Three cases which had positive blood cultures were UAT-negative in this study. Two of 3 cases which were UAT-negative had received anticoagulation therapy (one of them had taken warfarin). Furthermore, the CRP concentrations of these 2 cases were lower than that of UAT-positive cases. In the last case, which was UAT-negative, there was no influence of medicine, and a high concentration of CRP was observed (25.7 mg/dl). In this case, no reason for the negative UAT results could be found. As described above, the UAT may have shown positive results when checking on the following day.
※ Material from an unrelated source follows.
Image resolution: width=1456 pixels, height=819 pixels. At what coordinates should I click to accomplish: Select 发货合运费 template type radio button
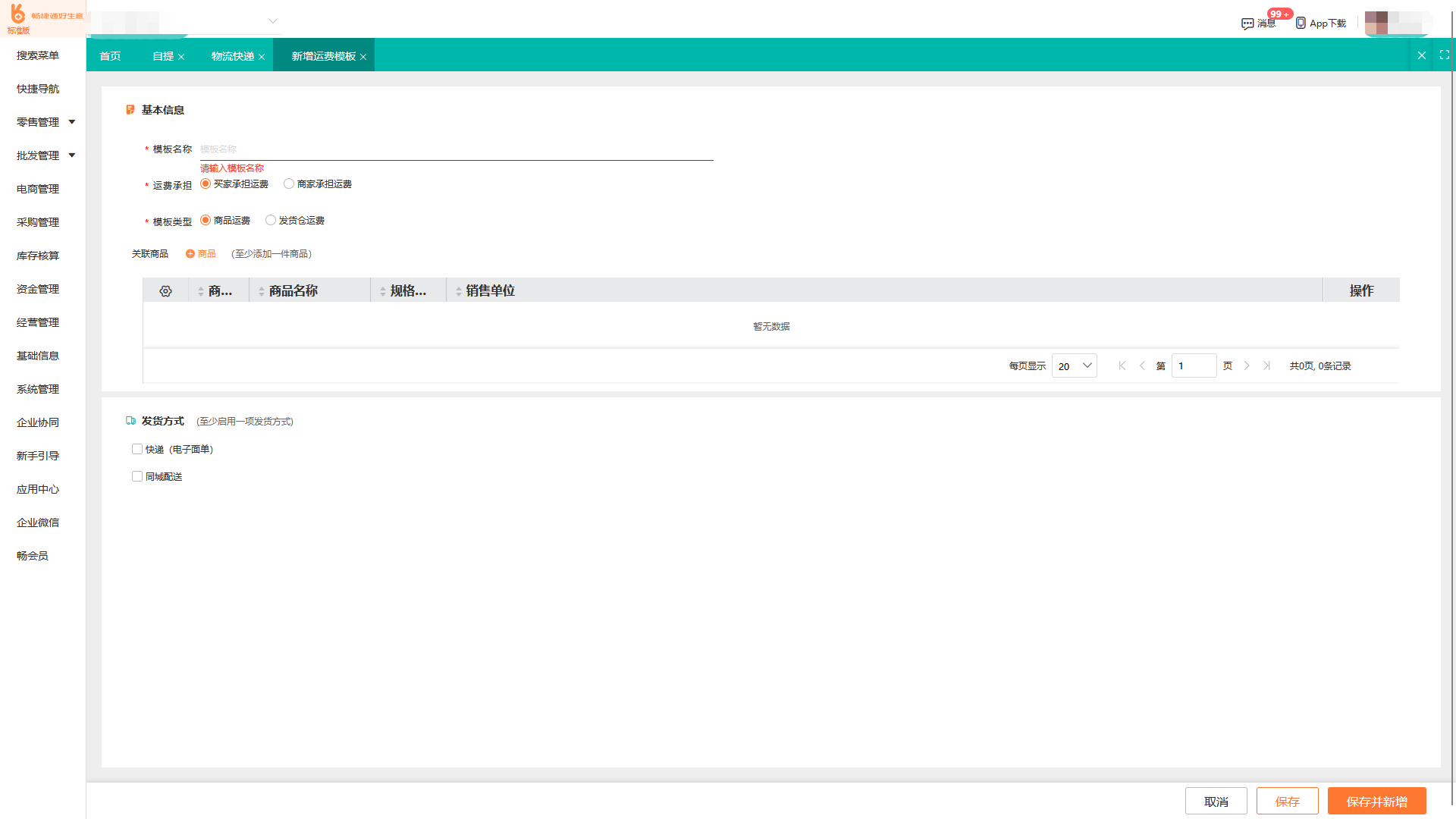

Finally, as for the selection of the initial antibacterial agent, there was no significant difference to penicillin selection of initial antibacterial agent between the positive UAT group and the negative group (p = 0.08). However, the negative UAT patients who were diagnosed with the complication of atypical pneumonia were treated with the combined therapy of β-lactam antibacterial agent and macrolide. The information of negative UAT might have affected the decision of clinicians to diagnose the complication of atypical pneumonia. In the region where the ratio of the atypical pneumonia especially in CAP is high [15], these results suggested that information from later UAT is valuable for clinical decision-making because empiric antibiotic prescriptions would have already been started.
Conclusions
The present study suggested that an insufficient increase in CRP concentrations and the current use of warfarin are factors associated with negative UAT results implemented for the diagnosis of CAP in adult patients. While further research needs to be conducted to confirm these results, physicians should make a clinical diagnosis of pneumococcal or nonpneumococcal pneumonia while keeping in mind that patients with relatively low CRP values and those receiving warfarin are prone to be associated with the false-negative UAT results.
Disclosure Statement
The authors declare that there is no conflict of interest.